The next step is the interesting part, repeated again in this example:
- We know that a small change in $a$ will cause $d$ to change by 1 times that amount.
- We know that a small change in $d$ will cause $J$ to change by $d$ times that amount. (d=3 in this example)
so, putting these together,- We know that a small change in $a$ will cause $J$ to change by $1\times d$ times that amount.
This is again the chain rule. It can be written like this: $$\frac{\partial J}{\partial a} = \frac{\partial d}{\partial a} \frac{\partial J}{\partial d} $$
Let's try calculating it:
dJ_da = dd_da * dJ_dd
dJ_da
And $d$ is 3 in this example so $\frac{\partial J}{\partial a} = 3$. We can check this arithmetically:
a_epsilon = a + 0.001
d_epsilon = a_epsilon - y
J_epsilon = d_epsilon**2/2
k = (J_epsilon - J)/0.001
print(f"J = {J}, J_epsilon = {J_epsilon}, dJ_da ~= k = {k} ")

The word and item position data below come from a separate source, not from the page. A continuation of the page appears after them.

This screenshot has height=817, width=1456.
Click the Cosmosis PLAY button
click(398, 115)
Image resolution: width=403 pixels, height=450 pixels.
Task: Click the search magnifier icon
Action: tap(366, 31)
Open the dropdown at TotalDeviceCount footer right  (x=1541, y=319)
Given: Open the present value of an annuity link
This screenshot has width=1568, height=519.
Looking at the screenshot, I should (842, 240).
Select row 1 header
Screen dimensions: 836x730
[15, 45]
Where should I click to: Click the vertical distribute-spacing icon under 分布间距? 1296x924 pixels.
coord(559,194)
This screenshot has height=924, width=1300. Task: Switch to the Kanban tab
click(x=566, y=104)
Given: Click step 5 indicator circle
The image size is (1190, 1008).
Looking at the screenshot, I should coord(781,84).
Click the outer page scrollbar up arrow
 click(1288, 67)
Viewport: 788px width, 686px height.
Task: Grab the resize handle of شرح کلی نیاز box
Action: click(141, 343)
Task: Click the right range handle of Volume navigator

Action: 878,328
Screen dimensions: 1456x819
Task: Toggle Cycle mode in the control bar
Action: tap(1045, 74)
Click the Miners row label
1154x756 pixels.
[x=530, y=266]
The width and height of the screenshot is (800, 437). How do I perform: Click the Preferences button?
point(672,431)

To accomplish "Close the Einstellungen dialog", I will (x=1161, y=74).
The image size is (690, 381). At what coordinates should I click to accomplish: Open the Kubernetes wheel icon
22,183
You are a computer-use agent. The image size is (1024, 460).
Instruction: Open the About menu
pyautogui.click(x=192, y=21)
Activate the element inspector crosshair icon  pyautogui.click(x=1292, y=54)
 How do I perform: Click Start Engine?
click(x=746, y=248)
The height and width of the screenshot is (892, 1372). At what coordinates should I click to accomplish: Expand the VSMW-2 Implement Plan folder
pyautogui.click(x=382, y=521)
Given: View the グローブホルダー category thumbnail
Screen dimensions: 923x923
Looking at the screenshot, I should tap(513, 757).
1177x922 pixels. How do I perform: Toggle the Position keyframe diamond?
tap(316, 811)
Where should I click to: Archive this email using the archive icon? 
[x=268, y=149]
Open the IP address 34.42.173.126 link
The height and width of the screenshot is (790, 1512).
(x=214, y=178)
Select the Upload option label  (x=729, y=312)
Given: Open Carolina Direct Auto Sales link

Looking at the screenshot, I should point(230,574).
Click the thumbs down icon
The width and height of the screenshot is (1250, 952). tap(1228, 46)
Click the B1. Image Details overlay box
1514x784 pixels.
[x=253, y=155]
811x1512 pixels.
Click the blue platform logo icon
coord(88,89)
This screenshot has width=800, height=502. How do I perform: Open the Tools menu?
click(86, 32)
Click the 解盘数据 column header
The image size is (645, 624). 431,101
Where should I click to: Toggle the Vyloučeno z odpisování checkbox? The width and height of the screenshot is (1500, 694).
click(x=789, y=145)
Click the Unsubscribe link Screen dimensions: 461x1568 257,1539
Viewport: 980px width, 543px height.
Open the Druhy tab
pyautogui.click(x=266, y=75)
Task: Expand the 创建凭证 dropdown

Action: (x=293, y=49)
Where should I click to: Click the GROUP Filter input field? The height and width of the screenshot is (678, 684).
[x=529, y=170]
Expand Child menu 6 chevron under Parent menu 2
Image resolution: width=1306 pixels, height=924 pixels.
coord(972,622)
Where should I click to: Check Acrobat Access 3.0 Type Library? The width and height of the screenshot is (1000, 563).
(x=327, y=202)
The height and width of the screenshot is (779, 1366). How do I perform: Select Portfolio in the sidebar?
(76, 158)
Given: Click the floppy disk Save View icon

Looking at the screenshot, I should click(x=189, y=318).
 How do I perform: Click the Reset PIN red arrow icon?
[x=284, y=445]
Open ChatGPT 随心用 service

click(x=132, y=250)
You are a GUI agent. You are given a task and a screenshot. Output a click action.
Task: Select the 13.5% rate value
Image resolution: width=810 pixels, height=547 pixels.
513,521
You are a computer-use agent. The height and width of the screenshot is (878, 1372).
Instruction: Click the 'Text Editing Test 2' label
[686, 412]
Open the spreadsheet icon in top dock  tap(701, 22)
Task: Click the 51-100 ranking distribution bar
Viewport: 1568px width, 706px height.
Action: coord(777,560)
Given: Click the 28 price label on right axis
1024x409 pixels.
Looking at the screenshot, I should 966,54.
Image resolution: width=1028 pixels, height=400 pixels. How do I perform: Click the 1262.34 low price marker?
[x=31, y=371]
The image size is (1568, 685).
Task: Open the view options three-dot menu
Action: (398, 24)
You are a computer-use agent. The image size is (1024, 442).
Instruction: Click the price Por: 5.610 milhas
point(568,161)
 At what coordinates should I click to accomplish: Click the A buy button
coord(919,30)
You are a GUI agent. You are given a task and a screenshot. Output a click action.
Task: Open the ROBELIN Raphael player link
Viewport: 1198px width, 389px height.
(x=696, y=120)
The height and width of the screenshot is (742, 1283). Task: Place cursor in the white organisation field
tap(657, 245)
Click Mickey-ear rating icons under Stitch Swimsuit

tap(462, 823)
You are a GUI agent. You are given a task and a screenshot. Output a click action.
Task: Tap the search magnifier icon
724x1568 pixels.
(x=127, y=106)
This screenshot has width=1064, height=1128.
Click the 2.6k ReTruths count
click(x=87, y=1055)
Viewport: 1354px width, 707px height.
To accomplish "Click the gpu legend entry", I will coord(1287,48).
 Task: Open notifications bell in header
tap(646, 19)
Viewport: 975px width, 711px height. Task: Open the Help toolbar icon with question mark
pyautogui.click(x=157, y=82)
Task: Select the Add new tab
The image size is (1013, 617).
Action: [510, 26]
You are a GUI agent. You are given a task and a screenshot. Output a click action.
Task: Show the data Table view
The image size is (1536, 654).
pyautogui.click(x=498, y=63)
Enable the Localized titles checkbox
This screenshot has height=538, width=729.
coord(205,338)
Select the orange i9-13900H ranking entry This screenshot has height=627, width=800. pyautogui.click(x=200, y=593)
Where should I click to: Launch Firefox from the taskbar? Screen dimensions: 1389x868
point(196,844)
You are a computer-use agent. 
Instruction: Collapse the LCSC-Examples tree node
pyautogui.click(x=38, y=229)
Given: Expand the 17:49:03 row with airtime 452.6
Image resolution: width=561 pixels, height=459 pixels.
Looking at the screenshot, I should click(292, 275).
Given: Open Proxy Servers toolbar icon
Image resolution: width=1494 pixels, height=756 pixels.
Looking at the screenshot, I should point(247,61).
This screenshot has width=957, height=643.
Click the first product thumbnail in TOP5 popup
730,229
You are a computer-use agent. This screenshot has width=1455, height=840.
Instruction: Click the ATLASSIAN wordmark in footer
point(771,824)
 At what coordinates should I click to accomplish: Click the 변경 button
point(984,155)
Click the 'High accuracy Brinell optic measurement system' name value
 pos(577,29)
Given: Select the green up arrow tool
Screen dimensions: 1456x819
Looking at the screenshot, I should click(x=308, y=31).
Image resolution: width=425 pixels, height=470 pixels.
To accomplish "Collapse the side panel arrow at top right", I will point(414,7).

OK, they match! You can now fill the values for $\frac{\partial d}{\partial a}$ and $\frac{\partial J}{\partial a}$ in the diagram if you have not already done so.
The steps in backprop
Now that you have worked through several nodes, we can write down the basic method:\ working right to left, for each node:
- calculate the local derivative(s) of the node
- using the chain rule, combine with the derivative of the cost with respect to the node to the right.
The 'local derivative(s)' are the derivative(s) of the output of the current node with respect to all inputs or parameters.
Let's continue the job. We'll be a bit less verbose now that you are familiar with the method.
$\frac{\partial J}{\partial c}$, $\frac{\partial J}{\partial b}$¶
The next node has two derivatives of interest. We need to calculate $\frac{\partial J}{\partial c}$ so we can propagate to the left. We also want to calculate $\frac{\partial J}{\partial b}$. Finding the derivative of the cost with respect to the parameters $w$ and $b$ is the object of backprop. We will find the local derivatives, $\frac{\partial a}{\partial c}$ and $\frac{\partial a}{\partial b}$ first and then combine those with the derivative coming from the right, $\frac{\partial J}{\partial a}$.
# calculate the local derivatives da_dc, da_db
sa = sc + sb
sa
da_dc = diff(sa,sc)
da_db = diff(sa,sb)
print(da_dc, da_db)
dJ_dc = da_dc * dJ_da
dJ_db = da_db * dJ_da
print(f"dJ_dc = {dJ_dc}, dJ_db = {dJ_db}")
And in our example, d = 3
$\frac{\partial J}{\partial w}$¶
The last node in this example calculates
c
. Here, we are interested in how J changes with respect to the parameter w. We will not back propagate to the input $x$, so we are not interested in $\frac{\partial J}{\partial x}$. Let's start by calculating $\frac{\partial c}{\partial w}$.
# calculate the local derivative
sc = sw * sx
sc
dc_dw = diff(sc,sw)
dc_dw
This derivative is a bit more exciting than the last one. This will vary depending on the value of $x$. This is 2 in our example.
Combine this with $\frac{\partial J}{\partial c}$ to find $\frac{\partial J}{\partial w}$.
dJ_dw = dc_dw * dJ_dc
dJ_dw
print(f"dJ_dw = {dJ_dw.subs([(sd,d),(sx,x)])}")
$d=3$, so $\frac{\partial J}{\partial w} = 6$ for our example.
Let's test this arithmetically:
J_epsilon = ((w+0.001)*x+b - y)**2/2
k = (J_epsilon - J)/0.001
print(f"J = {J}, J_epsilon = {J_epsilon}, dJ_dw ~= k = {k} ")
They match! Great. You can add $\frac{\partial J}{\partial w}$ to the diagram above and our analysis is complete.
Congratulations!¶
You've worked through an example of back propagation using a computation graph. You can apply this to larger examples by following the same node by node approach.